§ **PROBLEM STATEMENT**
Below are the entries; return every line among them that holds the word "computer".

[Stored entries]
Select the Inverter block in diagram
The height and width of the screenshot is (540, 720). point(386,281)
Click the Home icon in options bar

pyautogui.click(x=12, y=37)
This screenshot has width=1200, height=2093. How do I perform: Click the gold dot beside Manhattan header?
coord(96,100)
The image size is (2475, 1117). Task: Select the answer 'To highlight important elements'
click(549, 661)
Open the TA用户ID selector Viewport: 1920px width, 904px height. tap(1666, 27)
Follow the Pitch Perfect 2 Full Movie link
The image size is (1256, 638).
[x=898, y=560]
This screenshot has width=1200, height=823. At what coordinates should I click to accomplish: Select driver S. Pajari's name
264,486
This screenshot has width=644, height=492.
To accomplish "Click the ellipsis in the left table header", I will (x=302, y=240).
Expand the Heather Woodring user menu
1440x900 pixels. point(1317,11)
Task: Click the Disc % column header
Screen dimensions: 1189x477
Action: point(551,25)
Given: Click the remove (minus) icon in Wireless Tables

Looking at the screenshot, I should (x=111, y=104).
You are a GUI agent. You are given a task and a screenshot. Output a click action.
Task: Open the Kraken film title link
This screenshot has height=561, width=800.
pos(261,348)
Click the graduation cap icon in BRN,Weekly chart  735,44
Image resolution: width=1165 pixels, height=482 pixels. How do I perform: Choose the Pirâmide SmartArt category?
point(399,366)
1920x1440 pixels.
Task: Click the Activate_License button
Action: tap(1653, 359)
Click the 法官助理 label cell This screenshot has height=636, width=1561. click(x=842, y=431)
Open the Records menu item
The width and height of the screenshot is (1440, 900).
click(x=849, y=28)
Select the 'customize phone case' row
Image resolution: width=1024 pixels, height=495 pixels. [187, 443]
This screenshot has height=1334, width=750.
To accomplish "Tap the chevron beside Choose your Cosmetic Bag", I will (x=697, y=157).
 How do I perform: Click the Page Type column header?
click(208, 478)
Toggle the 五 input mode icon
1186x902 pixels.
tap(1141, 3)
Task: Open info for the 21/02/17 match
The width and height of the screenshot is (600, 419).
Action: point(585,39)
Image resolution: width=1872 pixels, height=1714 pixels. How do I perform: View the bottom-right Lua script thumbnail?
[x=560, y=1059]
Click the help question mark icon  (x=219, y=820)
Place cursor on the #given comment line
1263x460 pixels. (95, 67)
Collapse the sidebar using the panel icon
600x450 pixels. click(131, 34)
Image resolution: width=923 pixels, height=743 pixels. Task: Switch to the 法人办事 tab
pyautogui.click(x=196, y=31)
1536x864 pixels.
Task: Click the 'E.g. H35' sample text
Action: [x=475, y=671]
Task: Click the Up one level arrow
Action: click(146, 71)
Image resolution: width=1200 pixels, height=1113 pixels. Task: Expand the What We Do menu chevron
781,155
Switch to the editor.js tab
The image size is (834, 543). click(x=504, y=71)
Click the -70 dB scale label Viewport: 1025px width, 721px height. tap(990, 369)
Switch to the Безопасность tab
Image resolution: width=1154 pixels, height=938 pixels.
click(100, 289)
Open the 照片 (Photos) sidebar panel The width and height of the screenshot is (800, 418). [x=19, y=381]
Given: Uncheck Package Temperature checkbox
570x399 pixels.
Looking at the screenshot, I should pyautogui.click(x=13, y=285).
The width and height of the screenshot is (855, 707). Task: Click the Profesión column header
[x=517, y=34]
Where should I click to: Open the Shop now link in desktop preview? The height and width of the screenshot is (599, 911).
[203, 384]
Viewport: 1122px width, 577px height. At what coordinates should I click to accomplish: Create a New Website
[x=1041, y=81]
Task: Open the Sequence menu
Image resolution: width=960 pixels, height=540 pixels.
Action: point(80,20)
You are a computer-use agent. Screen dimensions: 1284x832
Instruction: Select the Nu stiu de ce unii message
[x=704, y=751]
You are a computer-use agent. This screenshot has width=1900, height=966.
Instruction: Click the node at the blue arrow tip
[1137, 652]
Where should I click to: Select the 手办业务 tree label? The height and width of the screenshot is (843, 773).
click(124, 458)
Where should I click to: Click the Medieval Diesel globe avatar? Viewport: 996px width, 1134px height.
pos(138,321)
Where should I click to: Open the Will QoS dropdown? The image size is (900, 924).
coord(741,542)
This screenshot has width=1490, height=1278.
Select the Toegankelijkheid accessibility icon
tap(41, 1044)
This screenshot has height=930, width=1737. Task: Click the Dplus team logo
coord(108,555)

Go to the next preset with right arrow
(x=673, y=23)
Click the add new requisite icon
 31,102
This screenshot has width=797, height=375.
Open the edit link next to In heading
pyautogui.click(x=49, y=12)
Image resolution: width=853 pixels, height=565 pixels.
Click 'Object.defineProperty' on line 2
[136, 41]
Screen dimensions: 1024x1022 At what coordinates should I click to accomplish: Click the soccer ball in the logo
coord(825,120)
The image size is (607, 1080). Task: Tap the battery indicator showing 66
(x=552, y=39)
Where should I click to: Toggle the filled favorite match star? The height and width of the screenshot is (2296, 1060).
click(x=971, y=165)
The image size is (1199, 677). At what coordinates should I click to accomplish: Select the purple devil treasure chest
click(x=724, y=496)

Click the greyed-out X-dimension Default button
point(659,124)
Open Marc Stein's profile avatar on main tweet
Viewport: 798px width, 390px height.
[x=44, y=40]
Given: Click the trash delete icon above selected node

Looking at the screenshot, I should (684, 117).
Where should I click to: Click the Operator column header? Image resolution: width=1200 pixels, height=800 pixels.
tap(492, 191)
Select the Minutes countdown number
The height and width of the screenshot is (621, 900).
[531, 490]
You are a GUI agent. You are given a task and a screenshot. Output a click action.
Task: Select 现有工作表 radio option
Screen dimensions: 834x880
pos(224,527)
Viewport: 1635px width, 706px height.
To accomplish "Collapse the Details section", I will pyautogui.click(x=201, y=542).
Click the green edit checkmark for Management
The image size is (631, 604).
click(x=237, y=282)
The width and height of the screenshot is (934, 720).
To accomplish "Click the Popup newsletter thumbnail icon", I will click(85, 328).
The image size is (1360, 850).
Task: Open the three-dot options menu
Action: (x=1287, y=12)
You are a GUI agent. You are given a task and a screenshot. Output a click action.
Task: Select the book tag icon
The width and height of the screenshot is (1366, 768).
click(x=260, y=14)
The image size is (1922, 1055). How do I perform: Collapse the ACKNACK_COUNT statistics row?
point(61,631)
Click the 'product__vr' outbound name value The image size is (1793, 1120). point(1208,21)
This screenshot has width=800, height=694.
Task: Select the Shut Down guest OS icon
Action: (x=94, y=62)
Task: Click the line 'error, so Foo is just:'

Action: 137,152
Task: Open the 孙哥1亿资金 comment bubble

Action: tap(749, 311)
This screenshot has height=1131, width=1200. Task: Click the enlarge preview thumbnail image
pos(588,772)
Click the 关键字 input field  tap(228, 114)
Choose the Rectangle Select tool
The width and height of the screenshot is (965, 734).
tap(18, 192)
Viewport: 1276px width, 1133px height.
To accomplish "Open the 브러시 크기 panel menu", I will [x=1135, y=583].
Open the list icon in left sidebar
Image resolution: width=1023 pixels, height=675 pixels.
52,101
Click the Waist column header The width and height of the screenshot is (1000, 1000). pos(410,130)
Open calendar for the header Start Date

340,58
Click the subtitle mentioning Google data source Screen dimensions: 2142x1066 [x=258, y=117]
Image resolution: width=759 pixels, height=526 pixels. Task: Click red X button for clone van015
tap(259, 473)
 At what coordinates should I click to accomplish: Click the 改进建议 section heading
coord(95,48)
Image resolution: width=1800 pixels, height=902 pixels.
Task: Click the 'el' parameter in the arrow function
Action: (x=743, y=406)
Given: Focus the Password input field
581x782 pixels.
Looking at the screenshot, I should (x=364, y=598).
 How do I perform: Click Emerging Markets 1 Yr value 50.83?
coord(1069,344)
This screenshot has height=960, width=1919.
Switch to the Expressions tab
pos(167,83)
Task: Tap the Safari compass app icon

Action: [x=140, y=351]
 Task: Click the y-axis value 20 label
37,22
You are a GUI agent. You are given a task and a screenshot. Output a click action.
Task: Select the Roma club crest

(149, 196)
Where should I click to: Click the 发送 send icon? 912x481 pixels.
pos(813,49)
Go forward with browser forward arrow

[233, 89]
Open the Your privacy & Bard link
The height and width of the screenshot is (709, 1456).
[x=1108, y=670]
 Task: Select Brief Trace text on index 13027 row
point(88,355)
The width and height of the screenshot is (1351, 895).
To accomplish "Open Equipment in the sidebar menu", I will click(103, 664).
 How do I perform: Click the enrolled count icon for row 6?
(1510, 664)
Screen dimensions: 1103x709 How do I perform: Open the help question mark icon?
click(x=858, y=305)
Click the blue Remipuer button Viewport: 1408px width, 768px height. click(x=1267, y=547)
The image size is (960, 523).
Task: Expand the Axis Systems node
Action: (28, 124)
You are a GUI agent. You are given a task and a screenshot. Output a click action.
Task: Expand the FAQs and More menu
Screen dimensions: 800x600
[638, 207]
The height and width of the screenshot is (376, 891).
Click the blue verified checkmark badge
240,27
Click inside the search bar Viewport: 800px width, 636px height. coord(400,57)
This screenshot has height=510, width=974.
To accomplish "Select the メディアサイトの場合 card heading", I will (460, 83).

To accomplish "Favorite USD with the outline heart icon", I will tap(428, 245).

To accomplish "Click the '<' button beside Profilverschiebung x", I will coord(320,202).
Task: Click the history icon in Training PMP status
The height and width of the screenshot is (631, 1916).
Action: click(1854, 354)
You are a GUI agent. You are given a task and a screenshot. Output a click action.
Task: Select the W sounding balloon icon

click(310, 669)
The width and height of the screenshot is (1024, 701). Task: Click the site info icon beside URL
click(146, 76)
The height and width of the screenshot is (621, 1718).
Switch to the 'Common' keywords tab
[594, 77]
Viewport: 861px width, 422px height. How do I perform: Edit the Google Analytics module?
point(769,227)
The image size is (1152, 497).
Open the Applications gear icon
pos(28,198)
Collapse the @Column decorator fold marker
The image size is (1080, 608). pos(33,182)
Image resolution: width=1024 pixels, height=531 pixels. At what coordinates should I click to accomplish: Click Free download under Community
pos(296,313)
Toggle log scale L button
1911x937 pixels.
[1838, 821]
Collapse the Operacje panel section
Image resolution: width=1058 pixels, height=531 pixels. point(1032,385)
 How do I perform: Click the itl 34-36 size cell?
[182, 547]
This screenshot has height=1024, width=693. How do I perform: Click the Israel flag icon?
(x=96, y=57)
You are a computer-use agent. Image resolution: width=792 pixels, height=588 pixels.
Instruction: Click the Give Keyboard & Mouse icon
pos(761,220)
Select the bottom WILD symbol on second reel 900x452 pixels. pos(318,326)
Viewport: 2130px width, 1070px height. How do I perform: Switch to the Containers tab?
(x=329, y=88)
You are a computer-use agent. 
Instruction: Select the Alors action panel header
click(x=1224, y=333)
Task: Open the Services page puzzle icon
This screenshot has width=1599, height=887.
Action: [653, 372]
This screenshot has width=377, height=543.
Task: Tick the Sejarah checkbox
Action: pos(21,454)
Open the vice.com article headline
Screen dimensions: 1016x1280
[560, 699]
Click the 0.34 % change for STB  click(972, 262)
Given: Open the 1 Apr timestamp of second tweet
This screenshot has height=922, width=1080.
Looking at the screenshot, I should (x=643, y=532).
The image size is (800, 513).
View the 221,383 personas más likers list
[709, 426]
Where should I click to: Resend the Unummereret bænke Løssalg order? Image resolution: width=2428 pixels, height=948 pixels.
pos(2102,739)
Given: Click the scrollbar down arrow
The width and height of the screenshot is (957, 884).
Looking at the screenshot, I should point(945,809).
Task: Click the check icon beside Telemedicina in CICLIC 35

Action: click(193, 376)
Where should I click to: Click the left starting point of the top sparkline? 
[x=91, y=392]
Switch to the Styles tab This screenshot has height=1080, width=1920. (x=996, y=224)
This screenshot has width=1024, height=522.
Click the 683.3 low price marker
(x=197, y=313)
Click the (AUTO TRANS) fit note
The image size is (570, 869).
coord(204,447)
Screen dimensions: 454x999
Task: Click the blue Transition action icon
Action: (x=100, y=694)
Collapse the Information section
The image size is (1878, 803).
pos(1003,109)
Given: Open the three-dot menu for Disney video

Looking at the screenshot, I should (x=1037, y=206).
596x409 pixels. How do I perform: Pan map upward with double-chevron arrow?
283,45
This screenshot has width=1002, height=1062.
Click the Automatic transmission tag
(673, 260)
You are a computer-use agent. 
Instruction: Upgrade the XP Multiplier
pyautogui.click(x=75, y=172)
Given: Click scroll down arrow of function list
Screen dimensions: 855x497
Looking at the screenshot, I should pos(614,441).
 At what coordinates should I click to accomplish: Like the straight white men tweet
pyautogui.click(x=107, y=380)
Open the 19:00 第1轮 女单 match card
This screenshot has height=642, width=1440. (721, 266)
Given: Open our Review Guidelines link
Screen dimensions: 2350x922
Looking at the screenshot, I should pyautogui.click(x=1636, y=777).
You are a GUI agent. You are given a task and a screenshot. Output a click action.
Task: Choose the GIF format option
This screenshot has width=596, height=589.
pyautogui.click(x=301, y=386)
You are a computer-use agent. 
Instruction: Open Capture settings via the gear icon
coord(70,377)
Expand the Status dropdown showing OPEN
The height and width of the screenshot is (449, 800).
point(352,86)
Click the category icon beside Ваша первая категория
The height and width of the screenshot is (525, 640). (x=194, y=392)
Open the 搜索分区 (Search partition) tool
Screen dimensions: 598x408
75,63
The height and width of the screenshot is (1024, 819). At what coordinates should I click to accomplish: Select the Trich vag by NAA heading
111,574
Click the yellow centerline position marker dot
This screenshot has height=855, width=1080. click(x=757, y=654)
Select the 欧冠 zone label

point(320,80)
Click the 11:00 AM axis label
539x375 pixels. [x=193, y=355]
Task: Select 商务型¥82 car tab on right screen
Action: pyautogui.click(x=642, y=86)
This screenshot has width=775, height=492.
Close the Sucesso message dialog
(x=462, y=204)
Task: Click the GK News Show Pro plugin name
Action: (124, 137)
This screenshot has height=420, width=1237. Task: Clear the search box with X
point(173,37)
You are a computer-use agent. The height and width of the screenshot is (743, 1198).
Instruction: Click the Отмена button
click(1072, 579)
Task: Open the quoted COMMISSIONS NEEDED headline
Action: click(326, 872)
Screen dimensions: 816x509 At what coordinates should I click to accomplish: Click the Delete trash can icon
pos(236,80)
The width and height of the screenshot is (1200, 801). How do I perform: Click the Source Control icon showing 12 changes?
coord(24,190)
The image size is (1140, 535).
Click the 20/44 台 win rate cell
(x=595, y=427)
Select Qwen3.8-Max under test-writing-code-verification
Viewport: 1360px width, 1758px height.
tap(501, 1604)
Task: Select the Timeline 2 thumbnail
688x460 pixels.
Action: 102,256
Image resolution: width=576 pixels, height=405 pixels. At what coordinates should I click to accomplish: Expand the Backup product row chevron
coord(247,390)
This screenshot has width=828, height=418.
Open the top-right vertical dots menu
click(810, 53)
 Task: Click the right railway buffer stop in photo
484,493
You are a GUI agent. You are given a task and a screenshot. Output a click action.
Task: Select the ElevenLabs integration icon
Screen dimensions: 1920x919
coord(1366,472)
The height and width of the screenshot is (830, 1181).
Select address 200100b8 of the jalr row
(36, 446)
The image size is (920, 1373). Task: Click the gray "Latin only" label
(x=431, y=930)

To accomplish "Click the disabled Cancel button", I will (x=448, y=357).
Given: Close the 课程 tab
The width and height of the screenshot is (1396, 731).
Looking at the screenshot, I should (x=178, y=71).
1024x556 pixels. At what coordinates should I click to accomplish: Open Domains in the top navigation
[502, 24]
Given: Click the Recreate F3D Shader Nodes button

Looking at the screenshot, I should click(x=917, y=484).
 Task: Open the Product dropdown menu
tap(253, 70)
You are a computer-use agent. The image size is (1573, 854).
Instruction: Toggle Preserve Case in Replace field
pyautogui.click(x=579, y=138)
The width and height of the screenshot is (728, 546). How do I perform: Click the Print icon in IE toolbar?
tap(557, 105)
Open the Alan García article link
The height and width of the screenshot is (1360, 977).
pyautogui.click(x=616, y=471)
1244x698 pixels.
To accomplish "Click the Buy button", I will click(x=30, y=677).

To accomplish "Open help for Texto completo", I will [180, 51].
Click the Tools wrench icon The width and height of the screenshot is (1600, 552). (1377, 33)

§ **RESULT OF THIS EXERCISE**
You are a computer-use agent. Screen dimensions: 1284x832
You are a computer-use agent. This screenshot has width=1900, height=966.
You are a computer-use agent. Image resolution: width=792 pixels, height=588 pixels.
You are a computer-use agent. 
You are a computer-use agent. 
You are a computer-use agent. 
You are a computer-use agent. The height and width of the screenshot is (743, 1198).
You are a computer-use agent. The image size is (1573, 854).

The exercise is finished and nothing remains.